Scaling Policies

Scaler provides an experimental auto-scaling feature that allows the system to dynamically adjust the number of workers based on workload. Scaling policies determine when to add or remove workers, while Worker Adapters handle the actual provisioning of resources.

Overview

The scaling system consists of two main components:

  1. Scaling Controller: A policy that monitors task queues and worker availability to make scaling decisions.

  2. Worker Adapter: A component that handles the actual creation and destruction of worker groups (e.g., starting containers, launching processes).

The Scaling Controller runs within the Scheduler and communicates with Worker Adapters via Cap’n Proto messages. Worker Adapters connect to the Scheduler and receive scaling commands directly.

The scaling policy is configured via the policy_content setting in the scheduler configuration:

scaler_scheduler tcp://127.0.0.1:8516 --policy-content "allocate=capability; scaling=vanilla"

Or in a TOML configuration file:

[scheduler]
policy_content = "allocate=capability; scaling=capability"

Available Scaling Policies

Scaler provides several built-in scaling policies:

Scaling Policies

Policy

Description

no

No automatic scaling. Workers are managed manually or statically provisioned.

vanilla

Basic task-to-worker ratio scaling. Scales up when task ratio exceeds threshold, scales down when idle.

capability

Capability-aware scaling. Scales worker groups based on task-required capabilities (e.g., GPU, memory).

fixed_elastic

Hybrid scaling using primary and secondary worker adapters with configurable limits.

No Scaling (no)

The simplest policy that performs no automatic scaling. Use this when:

  • Workers are statically provisioned

  • External orchestration handles scaling (e.g., Kubernetes HPA)

  • You want full manual control over worker count

scaler_scheduler tcp://127.0.0.1:8516 --policy-content "allocate=even_load; scaling=no"

# Excerpted data

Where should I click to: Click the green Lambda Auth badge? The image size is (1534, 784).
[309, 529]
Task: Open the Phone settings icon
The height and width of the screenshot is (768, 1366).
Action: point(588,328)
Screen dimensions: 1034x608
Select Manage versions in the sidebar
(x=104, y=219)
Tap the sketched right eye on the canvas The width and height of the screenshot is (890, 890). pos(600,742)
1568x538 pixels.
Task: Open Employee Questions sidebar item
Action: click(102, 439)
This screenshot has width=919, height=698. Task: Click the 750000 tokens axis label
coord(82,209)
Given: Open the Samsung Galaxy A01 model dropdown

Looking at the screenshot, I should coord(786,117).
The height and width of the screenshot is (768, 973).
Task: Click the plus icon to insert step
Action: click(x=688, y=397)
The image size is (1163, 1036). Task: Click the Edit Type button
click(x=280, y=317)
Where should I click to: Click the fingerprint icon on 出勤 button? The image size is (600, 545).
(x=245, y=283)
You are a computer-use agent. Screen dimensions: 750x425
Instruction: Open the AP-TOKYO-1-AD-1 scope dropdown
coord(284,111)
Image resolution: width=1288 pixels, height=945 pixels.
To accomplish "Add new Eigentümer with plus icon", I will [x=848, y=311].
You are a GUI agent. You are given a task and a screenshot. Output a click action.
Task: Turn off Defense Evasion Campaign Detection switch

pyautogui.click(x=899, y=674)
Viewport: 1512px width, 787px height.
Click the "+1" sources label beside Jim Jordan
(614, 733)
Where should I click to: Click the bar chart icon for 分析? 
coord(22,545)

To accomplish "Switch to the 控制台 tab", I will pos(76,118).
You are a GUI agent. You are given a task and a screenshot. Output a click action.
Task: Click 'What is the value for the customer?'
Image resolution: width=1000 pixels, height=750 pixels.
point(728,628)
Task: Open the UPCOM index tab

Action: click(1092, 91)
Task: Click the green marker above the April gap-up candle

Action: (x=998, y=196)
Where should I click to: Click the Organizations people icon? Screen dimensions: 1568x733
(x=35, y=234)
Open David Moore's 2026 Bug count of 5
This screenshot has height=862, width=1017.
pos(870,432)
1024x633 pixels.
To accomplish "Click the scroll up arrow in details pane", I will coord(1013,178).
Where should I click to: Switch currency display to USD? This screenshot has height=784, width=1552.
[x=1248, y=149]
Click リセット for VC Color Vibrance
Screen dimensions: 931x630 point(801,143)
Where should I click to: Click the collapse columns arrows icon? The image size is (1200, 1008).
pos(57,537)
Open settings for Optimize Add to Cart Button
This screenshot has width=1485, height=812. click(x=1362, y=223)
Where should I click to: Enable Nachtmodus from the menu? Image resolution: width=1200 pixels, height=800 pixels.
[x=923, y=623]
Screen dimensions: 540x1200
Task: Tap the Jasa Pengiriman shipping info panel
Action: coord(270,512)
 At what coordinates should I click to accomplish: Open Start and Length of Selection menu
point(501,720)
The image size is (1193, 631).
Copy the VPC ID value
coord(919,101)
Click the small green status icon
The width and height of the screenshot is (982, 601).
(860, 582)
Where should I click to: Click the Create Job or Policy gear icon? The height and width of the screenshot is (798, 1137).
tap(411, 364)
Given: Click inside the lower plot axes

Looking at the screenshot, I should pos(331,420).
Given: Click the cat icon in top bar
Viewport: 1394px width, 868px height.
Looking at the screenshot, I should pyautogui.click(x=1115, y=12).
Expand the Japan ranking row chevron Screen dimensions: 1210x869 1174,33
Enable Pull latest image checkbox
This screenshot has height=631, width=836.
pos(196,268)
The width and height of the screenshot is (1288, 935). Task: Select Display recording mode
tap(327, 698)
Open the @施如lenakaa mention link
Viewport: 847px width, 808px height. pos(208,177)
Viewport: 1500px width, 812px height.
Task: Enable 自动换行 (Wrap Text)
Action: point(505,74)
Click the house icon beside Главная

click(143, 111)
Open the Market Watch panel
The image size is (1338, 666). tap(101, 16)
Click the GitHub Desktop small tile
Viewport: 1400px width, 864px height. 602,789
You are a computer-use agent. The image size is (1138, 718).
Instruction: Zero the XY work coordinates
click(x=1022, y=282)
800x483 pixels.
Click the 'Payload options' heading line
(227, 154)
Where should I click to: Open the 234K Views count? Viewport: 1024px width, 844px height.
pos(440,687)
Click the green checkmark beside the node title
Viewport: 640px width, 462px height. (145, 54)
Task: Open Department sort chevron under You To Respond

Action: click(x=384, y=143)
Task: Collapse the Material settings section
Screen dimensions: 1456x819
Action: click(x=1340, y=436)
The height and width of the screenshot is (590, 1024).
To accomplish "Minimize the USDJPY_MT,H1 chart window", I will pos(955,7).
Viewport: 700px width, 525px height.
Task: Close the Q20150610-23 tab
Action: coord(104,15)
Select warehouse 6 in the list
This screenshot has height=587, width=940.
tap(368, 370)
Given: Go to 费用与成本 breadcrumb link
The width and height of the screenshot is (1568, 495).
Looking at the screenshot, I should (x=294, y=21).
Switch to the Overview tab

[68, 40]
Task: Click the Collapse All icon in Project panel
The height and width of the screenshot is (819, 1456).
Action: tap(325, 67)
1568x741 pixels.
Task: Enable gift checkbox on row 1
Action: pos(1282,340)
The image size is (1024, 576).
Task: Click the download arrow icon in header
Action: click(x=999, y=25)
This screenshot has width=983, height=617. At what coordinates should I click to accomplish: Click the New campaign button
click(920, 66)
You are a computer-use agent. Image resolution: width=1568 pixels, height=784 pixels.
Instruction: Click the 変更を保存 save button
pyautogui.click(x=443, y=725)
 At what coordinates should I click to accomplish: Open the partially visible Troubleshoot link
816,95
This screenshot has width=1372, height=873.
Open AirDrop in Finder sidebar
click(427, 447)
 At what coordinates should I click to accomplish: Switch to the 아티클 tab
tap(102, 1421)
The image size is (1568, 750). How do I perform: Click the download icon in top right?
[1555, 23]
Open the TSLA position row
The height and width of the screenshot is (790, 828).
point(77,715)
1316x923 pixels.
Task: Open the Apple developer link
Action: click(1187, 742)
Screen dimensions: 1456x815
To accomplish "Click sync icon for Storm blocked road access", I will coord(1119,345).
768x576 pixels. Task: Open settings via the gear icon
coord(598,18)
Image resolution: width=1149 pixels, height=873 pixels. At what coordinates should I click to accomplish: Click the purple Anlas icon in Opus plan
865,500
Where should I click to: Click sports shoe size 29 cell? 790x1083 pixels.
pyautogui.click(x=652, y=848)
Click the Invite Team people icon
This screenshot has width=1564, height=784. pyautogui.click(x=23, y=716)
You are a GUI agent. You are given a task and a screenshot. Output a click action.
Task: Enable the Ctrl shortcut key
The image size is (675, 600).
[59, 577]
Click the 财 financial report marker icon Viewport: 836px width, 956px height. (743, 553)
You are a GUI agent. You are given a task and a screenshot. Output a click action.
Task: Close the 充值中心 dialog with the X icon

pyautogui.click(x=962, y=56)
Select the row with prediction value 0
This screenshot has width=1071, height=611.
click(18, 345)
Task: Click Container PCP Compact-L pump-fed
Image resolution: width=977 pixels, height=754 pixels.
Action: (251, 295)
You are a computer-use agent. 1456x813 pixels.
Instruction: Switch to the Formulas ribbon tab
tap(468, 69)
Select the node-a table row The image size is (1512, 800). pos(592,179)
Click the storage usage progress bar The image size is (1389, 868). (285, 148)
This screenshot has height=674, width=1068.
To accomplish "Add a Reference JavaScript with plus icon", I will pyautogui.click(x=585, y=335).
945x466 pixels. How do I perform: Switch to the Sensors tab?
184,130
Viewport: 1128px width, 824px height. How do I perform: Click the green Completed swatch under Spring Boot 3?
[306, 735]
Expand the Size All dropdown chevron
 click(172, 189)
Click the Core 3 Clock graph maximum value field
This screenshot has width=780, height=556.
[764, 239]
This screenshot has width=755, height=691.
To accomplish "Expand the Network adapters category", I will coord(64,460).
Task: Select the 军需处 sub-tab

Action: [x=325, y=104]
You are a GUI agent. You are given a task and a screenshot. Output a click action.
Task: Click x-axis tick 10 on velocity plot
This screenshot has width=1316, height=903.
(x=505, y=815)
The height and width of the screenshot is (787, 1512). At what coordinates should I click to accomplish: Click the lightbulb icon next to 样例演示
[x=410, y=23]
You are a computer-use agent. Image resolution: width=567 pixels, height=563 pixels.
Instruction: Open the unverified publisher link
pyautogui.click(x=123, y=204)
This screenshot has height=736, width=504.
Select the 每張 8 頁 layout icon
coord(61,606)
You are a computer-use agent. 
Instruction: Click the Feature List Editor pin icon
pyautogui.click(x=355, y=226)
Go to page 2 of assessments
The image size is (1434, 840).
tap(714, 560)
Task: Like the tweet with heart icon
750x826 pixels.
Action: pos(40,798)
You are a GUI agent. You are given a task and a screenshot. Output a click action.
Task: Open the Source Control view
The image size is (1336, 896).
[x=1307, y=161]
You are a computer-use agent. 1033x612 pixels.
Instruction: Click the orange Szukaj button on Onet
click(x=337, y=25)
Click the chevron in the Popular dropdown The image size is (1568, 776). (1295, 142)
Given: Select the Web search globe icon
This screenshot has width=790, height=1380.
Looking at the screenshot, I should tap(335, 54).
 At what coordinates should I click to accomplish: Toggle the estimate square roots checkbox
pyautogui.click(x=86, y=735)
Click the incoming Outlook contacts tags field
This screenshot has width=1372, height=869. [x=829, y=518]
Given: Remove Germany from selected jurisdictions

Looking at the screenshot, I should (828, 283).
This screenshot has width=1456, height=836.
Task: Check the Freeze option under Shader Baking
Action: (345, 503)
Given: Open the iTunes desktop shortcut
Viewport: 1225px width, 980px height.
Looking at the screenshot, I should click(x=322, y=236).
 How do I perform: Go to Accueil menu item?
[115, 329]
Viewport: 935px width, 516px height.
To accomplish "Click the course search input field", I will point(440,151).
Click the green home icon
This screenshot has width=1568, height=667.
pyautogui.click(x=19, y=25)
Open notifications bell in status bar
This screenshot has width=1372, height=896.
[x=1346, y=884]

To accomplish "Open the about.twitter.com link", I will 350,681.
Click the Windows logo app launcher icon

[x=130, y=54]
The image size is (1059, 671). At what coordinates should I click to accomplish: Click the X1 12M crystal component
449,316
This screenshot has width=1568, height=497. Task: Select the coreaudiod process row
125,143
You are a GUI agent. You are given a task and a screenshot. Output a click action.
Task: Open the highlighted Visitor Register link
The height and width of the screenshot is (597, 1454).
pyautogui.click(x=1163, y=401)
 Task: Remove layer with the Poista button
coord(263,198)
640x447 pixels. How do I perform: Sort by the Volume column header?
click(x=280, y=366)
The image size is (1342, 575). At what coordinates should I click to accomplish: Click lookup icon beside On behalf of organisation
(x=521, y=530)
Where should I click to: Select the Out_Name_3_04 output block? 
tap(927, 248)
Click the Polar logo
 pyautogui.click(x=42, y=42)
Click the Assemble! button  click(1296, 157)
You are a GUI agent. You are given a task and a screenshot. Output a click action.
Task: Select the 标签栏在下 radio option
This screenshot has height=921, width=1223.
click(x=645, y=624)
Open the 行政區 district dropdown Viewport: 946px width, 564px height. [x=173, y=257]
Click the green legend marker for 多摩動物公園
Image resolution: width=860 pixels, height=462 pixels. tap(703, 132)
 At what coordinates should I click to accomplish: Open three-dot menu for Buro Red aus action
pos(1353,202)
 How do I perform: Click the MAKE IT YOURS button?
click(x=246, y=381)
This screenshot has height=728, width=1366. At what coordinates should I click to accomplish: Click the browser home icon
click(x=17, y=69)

# Tasks to perform
1. Answer from the scaling policies page:
(a) Where does the Scaling Controller run?
(b) Which policy scales worker groups based on task-required capabilities?
(c) Through which setting in the scheduler configuration is the scaling policy configured?
2. Copy out the lines of the listing starting at the line that contains "At what coordinates should I click to accomplish: Open Start" and ending at the line that contains "tap(411, 364)".
The listing has no connection to the scaling policies page.

# Outputs
1.
(a) Within the Scheduler.
(b) capability
(c) policy_content

2.
 At what coordinates should I click to accomplish: Open Start and Length of Selection menu
point(501,720)
The image size is (1193, 631).
Copy the VPC ID value
coord(919,101)
Click the small green status icon
The width and height of the screenshot is (982, 601).
(860, 582)
Where should I click to: Click the Create Job or Policy gear icon? The height and width of the screenshot is (798, 1137).
tap(411, 364)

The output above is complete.